**TASKS AND EXERCISES**.
1. In the article on the District of Columbia's student vaccine mandate, condense the paragraph that begins "The Daily Signal also sought comment from Del. Eleanor Holmes Norton" into one shorter sentence that keeps its main facts.
2. The article on the District of Columbia's student vaccine mandate names organizations and individuals whose comment The Daily Signal sought. List all of them.
3. Pick up the article on the District of Columbia's student vaccine mandate after its final sentence and continue it.

**TEXT FOR ANALYSIS**.
● ● ●
In the nation’s capital, almost half of the city’s black students ages 12 and over won’t be going back to school this fall. As a result, their already precarious educational situation is primed to suffer even more. 

Yet notable civil rights organizations are silent as 40% of the District of Columbia’s black students who are 12 or older are barred from returning to school in person due to the city’s COVID-19 vaccine mandate.

The Daily Signal sought comment from the Black Lives Matter Global Network Foundation, the National Association for the Advancement of Colored People, and the Rainbow PUSH Coalition on the impact that the D.C. vaccine mandate for students would have for black children.  

The Daily Signal also sought comment from Ibram X. Kendi, director of the Center for Antiracist Research at Boston University and author of the book “How to Be an Antiracist.” 

None of the three organizations responded, nor did Kendi. They also have not released statements on the District’s vaccine mandate.   

The Daily Signal also sought comment from Del. Eleanor Holmes Norton, a Democrat who is the District’s nonvoting representative in Congress, on how she thought the mandate would affect her constituents. Norton did not respond.
● ● ●
**DATA RECORDS**.

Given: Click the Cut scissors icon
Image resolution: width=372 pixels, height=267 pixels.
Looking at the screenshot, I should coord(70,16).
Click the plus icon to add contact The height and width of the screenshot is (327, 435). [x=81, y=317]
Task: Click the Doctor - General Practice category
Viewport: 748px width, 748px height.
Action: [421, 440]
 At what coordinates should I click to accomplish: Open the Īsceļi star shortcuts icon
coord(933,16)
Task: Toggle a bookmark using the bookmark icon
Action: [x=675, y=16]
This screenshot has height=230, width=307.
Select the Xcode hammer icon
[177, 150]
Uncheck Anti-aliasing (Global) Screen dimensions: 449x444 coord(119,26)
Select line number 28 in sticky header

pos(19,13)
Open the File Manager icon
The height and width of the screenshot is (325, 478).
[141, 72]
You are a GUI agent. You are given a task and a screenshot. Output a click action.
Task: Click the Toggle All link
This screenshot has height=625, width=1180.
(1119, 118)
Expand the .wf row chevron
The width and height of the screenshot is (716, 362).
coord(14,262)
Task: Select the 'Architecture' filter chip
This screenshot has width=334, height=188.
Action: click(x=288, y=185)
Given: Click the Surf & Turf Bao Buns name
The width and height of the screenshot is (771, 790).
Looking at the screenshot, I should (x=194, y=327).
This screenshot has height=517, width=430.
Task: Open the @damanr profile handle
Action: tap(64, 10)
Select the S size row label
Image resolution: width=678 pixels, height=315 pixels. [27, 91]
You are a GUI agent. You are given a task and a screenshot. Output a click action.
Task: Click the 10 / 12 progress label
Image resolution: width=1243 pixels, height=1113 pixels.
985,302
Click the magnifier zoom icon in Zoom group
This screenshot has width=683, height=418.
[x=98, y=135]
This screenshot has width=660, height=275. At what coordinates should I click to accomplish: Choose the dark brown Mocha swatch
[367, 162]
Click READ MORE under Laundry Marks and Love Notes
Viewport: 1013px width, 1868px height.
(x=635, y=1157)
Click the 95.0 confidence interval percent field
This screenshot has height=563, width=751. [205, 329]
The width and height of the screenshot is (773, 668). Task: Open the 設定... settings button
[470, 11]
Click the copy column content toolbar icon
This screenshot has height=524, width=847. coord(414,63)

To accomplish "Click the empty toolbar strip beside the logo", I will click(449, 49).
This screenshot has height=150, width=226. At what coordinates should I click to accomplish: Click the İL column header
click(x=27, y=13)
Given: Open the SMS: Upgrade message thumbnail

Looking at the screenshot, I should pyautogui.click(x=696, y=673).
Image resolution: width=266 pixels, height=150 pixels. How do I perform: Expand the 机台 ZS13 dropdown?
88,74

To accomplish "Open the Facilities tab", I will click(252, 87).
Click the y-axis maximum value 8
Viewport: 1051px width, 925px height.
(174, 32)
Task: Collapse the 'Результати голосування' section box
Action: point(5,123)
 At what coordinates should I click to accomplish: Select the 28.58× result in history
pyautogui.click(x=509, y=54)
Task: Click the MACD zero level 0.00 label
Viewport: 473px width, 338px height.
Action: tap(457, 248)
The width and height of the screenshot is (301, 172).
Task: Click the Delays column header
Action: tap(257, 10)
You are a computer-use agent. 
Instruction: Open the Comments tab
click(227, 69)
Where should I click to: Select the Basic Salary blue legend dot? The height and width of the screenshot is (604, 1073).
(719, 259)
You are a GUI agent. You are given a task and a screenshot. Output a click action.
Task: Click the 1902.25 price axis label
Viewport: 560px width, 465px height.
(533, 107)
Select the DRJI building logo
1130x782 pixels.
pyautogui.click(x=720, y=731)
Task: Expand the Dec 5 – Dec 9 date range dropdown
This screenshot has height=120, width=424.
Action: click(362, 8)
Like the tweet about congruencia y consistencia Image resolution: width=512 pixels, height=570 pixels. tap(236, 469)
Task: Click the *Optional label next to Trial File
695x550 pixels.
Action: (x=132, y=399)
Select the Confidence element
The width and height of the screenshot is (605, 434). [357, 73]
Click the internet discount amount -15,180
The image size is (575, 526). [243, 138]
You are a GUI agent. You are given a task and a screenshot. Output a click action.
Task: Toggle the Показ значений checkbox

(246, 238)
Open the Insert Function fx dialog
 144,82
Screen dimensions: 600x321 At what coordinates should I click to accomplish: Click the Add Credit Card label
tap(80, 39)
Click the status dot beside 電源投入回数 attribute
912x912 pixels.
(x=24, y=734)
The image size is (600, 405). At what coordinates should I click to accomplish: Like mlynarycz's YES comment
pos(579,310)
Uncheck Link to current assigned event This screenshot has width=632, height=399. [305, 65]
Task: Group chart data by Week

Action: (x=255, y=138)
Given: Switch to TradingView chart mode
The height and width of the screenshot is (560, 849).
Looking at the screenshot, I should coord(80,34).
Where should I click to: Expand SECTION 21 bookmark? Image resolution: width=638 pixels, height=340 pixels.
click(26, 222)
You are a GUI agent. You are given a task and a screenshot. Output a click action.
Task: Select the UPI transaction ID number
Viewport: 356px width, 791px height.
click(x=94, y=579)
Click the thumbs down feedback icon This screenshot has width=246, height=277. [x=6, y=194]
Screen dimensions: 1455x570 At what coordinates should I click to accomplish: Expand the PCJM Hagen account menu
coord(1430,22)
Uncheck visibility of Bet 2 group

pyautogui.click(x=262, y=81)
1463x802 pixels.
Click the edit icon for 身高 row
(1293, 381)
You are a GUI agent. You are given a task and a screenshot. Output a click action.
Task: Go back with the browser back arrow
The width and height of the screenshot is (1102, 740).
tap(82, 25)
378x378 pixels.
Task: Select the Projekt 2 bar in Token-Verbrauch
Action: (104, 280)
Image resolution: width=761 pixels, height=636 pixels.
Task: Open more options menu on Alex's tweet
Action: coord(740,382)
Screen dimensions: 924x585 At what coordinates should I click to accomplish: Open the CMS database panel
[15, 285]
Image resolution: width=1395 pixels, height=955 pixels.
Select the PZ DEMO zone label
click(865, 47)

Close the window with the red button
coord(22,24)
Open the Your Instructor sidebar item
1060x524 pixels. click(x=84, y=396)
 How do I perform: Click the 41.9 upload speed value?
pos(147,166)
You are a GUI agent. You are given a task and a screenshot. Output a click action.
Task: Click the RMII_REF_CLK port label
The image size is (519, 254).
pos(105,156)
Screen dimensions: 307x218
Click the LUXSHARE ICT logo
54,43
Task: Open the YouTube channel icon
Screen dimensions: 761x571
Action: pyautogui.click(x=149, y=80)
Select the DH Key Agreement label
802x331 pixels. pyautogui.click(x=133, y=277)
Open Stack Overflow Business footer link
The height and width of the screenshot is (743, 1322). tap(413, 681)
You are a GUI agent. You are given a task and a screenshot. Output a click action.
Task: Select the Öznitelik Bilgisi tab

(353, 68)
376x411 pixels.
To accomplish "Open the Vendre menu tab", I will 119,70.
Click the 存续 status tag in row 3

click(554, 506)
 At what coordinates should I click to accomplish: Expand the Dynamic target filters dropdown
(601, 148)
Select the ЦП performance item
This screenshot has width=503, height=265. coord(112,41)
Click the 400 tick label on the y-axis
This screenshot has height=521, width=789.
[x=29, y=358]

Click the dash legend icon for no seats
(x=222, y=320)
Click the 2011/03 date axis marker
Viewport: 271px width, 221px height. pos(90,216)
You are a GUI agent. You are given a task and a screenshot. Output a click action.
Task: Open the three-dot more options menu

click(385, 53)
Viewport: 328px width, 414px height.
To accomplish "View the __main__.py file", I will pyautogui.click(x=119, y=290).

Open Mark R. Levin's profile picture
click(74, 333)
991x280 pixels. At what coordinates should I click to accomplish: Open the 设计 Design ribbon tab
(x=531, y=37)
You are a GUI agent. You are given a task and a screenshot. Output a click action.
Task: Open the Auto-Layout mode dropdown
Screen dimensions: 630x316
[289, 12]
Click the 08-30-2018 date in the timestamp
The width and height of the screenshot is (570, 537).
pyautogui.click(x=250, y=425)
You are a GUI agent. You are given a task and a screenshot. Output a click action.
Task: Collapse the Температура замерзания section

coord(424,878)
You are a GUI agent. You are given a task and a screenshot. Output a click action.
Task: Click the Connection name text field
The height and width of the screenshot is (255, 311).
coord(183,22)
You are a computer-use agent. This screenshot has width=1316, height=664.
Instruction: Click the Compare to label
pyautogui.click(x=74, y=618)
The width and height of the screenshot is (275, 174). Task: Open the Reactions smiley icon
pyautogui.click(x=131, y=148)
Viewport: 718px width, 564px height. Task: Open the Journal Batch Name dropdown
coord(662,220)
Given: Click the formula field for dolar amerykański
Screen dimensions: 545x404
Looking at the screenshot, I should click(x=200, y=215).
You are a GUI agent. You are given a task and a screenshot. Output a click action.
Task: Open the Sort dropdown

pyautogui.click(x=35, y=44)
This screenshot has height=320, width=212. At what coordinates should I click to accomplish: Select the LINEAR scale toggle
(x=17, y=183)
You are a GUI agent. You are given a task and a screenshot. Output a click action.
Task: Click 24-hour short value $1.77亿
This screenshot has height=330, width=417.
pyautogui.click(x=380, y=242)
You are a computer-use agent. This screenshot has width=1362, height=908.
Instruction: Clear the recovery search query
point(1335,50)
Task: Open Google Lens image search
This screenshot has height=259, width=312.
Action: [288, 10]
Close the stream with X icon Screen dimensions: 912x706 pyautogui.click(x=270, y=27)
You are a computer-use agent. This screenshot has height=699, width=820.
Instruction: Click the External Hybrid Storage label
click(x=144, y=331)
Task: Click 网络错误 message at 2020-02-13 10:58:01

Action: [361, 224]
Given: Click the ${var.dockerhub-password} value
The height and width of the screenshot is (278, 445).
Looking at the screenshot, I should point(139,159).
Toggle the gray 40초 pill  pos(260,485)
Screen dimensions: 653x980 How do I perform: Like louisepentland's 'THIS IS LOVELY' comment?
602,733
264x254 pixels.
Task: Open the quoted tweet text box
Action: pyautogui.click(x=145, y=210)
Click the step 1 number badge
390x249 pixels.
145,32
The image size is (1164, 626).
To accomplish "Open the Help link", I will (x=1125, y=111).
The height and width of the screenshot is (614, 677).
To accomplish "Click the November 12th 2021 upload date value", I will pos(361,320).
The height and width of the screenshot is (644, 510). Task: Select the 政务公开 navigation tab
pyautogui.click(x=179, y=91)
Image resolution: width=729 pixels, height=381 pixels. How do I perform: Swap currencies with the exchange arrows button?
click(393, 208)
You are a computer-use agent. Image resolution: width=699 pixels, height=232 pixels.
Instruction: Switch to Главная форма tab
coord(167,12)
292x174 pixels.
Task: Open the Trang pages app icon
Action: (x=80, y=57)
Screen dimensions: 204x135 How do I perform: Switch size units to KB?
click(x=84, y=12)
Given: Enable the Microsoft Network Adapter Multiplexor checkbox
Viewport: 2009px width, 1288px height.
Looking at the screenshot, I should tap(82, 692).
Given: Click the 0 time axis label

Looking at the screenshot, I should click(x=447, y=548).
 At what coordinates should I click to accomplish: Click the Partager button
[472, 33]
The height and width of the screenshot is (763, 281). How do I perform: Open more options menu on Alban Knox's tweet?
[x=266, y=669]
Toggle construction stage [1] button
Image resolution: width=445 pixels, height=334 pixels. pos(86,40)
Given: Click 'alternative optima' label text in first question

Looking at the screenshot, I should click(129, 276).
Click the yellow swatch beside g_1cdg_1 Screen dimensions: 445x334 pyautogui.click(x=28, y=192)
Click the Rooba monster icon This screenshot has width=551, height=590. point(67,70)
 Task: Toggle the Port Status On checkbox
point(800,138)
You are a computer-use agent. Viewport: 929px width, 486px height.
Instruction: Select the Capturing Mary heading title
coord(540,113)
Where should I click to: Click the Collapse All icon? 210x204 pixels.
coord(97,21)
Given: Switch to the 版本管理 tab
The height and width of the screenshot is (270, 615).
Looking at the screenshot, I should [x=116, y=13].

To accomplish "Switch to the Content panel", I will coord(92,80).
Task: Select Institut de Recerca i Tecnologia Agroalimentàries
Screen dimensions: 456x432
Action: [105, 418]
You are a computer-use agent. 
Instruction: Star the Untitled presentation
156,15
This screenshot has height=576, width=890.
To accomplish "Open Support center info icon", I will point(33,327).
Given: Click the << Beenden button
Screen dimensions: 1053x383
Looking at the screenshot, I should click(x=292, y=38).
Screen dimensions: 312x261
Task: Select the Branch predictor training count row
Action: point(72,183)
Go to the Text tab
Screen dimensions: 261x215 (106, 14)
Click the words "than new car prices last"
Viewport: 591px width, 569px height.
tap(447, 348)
● ● ●
**ANSWERS FOR THIS EXERCISE**.
1. The Daily Signal asked Del. Eleanor Holmes Norton, the District's nonvoting Democratic representative in Congress, how the mandate would affect her constituents, and she did not respond.

2.
- Black Lives Matter Global Network Foundation
- National Association for the Advancement of Colored People
- Rainbow PUSH Coalition
- Ibram X. Kendi
- Del. Eleanor Holmes Norton

3.
According to data provided by the D.C. government, 65% of the city’s 94,573 public school students are black. Those numbers include pre-K and adult students as well as K-12 students. 

Those black students are disproportionately more likely to be behind their peers in every facet of their education.  

For example, the National Assessment of Educational Progress, a test of student achievement produced by the National Center for Education Statistics, reported that math test scores in 2019 for black fourth graders in Washington, D.C. were 47 points lower than those for white fourth graders. 

White fourth graders had an average NAEP math score of 273, while black students on average scored 226. Black students also had lower scores than Hispanics, who scored an average of 233 in math. 

The trend in the NAEP test was even worse for fourth graders’ reading scores in 2019, as black students on average scored 54 points lower than did white students.  

Again, black students were the lowest-scoring ethnic group in fourth-grade reading, with the average score for whites 258, Hispanics 213, and blacks 204.  

Educators and parents scrutinized the pandemic’s effect on students’ reading when literacy rates for black students plummeted as schools instituted virtual learning.  

The Washington Post reported that only 28% of black students in kindergarten through second grade across the District were hitting literacy benchmarks in fall 2021, compared with 70% of white students.  

The depressed numbers for the District’s black students predate the pandemic. A test given in fall 2019 showed that 44% of black students in D.C. public schools were hitting expected literacy benchmarks, the Post reported.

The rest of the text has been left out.